Bawaslu Jateng Gelar “Selasa Menyapa”, Perkuat Pengelolaan JDIH dan Abstrak Produk Hukum
|
Semarang — Badan Pengawas Pemilihan Umum (Bawaslu) Provinsi Jawa Tengah menggelar forum diskusi hukum “Selasa Menyapa” secara daring melalui Zoom Meeting, Selasa (28/4). Kegiatan ini mengusung tema peningkatan kapasitas teknis pengelolaan Jaringan Dokumentasi dan Informasi Hukum (JDIH) serta penyusunan abstrak produk hukum, sebagai upaya memperkuat kualitas dokumentasi dan layanan informasi hukum di lingkungan Bawaslu se Jawa Tengah.
Koordinator Divisi Hukum dan Diklat Bawaslu Provinsi Jawa Tengah, Diana Ariyanti, membuka kegiatan tersebut. Dalam pengantarnya, ia menyampaikan bahwa topik JDIH kembali diangkat setelah beberapa tahun tidak menjadi fokus pembahasan. Menurut dia, forum ini penting sebagai sarana penyegaran pengetahuan bagi pengelola JDIH di tingkat provinsi maupun kabupaten/kota.
“Melalui kegiatan ini, pengelolaan JDIH diharapkan semakin optimal dan mampu menjawab kebutuhan informasi hukum bagi publik,” ujarnya.

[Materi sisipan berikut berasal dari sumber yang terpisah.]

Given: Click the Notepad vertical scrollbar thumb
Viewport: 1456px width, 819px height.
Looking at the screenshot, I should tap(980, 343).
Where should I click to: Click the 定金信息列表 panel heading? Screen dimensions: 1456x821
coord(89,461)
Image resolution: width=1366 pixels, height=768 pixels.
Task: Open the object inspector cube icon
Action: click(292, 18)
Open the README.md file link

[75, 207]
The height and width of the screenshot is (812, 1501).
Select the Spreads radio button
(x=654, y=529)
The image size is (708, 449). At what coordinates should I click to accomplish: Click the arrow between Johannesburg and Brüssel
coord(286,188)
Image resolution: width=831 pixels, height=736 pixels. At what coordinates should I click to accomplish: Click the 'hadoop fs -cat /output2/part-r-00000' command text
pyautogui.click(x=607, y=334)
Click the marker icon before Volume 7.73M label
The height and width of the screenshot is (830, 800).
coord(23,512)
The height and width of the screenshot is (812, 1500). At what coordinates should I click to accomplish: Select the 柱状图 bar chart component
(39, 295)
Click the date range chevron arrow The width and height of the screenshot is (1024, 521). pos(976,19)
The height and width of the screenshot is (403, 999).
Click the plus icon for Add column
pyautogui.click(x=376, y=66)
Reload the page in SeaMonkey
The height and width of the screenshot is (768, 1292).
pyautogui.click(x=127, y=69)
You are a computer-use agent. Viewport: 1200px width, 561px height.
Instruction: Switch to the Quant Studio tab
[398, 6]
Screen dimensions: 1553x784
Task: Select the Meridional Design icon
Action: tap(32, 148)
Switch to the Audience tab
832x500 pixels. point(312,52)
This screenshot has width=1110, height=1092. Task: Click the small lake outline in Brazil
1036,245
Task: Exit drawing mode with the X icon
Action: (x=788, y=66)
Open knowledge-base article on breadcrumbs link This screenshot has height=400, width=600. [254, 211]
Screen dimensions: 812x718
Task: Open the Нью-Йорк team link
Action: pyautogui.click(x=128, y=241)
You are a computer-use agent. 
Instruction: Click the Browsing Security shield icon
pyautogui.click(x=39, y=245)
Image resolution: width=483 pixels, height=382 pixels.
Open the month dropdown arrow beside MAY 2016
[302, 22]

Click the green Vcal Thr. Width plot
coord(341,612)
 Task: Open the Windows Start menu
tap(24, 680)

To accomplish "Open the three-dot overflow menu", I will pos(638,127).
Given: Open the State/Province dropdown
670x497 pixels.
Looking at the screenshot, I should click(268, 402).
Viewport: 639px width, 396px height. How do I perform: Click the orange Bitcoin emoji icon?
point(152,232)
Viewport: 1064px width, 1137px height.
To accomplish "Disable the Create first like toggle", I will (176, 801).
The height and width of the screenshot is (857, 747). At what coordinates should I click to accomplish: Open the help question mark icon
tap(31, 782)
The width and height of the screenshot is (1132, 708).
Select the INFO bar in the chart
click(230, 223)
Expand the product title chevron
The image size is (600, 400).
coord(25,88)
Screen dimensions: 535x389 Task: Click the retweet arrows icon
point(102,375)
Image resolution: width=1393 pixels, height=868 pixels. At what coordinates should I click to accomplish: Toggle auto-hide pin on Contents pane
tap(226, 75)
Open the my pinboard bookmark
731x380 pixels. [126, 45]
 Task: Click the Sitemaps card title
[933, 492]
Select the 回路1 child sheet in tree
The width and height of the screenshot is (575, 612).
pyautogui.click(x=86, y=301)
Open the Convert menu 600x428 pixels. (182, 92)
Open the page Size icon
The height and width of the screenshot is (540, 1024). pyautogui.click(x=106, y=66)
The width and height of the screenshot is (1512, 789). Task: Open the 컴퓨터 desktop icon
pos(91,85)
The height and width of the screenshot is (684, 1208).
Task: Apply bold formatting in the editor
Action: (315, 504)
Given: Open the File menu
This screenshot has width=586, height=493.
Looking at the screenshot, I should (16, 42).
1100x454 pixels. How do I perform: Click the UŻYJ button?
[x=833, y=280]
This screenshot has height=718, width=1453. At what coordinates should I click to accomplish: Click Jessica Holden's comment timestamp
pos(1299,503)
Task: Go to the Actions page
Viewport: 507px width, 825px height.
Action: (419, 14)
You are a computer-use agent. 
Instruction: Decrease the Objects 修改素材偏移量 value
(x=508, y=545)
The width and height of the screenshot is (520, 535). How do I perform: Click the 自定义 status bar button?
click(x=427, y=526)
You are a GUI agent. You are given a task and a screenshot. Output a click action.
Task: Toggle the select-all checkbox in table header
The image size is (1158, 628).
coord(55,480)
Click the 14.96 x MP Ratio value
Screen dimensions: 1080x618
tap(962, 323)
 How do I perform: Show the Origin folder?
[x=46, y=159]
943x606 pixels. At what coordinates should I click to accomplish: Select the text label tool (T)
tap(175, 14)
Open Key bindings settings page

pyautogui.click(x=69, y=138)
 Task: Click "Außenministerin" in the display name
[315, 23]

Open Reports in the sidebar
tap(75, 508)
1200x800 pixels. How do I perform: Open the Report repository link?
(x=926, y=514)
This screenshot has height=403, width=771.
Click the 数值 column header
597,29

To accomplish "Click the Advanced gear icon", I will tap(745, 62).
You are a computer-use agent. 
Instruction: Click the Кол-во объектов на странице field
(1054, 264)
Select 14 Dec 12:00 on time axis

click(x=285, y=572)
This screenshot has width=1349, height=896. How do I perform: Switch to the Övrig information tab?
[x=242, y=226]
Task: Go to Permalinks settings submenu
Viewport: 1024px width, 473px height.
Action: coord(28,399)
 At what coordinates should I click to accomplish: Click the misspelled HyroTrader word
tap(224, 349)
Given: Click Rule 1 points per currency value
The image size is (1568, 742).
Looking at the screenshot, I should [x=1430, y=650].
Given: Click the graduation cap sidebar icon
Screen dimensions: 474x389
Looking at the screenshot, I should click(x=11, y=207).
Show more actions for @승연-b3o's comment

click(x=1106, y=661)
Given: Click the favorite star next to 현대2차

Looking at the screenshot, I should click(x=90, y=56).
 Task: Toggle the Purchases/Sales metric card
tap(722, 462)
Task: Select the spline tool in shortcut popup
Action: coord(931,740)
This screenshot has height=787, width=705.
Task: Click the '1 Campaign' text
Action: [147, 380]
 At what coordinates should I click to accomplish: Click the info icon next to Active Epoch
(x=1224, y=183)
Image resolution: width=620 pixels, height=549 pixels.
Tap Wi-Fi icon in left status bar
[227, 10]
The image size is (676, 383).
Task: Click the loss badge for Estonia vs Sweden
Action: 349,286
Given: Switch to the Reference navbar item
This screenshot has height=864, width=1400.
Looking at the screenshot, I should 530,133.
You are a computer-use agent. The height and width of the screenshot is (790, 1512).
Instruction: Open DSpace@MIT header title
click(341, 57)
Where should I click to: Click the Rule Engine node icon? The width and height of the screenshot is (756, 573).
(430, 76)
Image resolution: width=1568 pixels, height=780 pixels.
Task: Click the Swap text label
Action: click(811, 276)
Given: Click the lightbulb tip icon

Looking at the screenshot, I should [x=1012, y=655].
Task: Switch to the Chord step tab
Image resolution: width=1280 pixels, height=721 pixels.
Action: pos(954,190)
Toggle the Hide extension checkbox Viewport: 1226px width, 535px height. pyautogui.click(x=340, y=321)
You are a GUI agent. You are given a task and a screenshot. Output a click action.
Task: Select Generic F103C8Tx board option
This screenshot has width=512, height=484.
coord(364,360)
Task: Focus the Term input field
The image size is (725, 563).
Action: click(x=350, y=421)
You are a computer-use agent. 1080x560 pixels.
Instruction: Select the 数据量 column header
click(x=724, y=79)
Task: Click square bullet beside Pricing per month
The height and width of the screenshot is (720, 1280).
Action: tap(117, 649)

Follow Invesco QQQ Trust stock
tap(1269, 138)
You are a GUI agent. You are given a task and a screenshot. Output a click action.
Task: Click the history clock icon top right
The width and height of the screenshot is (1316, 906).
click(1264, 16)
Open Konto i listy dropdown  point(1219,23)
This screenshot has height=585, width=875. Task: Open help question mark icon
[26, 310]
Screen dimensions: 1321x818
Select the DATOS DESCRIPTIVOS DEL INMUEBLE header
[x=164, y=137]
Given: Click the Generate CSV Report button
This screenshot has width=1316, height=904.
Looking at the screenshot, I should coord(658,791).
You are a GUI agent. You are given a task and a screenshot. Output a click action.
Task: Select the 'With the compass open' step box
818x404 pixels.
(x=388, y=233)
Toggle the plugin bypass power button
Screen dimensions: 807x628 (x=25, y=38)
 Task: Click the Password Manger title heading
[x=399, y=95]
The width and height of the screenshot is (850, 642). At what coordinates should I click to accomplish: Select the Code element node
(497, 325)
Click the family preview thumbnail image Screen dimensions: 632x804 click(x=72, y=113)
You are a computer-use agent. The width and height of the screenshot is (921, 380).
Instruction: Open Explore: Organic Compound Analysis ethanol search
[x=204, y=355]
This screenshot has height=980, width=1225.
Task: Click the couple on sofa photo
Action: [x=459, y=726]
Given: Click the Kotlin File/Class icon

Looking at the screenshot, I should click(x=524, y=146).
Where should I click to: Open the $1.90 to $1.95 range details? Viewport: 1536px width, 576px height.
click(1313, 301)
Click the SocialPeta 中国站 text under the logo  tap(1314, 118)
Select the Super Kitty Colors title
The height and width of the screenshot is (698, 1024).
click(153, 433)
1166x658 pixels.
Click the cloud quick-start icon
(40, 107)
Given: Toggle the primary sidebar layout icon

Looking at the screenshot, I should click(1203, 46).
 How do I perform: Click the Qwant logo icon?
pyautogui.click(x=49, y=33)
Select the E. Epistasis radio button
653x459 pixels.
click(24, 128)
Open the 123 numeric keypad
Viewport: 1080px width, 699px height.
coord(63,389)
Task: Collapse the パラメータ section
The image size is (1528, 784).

Narasumber kegiatan, Ucu Saepurridwan bersama Ayatullah, Analis Hukum Ahli Muda dari Biro Hukum dan Humas Bawaslu RI, memaparkan aspek teknis pengelolaan JDIH. Ucu menjelaskan, tugas pengelola JDIH mencakup pengumpulan, pengelolaan, penyimpanan, pelestarian, hingga pendayagunaan dokumen hukum.
Ia juga menyoroti sejumlah Standar Operasional Prosedur (SOP) yang telah diterbitkan Bawaslu sejak 2022, meliputi pengunggahan, perubahan, take down, dan penghapusan dokumen. Adapun dokumen yang wajib diunggah ke laman JDIH antara lain putusan pelanggaran administrasi pemilu, putusan sengketa, surat keputusan, surat edaran, nota kesepahaman, perjanjian kerja sama, serta kajian hukum.
Lebih lanjut, Ucu mengingatkan pentingnya implementasi Surat Edaran Nomor 28 Tahun 2022 tentang Petunjuk Pengelolaan JDIH Bawaslu. Regulasi tersebut mendorong standardisasi dokumen hukum, pembaruan koleksi, penyusunan abstrak produk hukum, serta peningkatan publikasi melalui media sosial dan kegiatan sosialisasi.
Dalam konteks pascapemilu, ia menekankan agar Bawaslu kabupaten/kota mengoptimalkan pengelolaan JDIH sehingga seluruh produk hukum terdokumentasi dengan baik dan mudah diakses masyarakat.
“Pengelolaan JDIH yang baik akan memudahkan publik memperoleh informasi hukum dan menjadi bagian dari transparansi lembaga,” jelasnya.
Selain itu, ia mendorong adanya kompetisi positif antar daerah dalam pengelolaan JDIH. Menurut dia, program JDIH Award dapat diselenggarakan sewaktu-waktu sebagai bentuk apresiasi terhadap kinerja terbaik di bidang tersebut.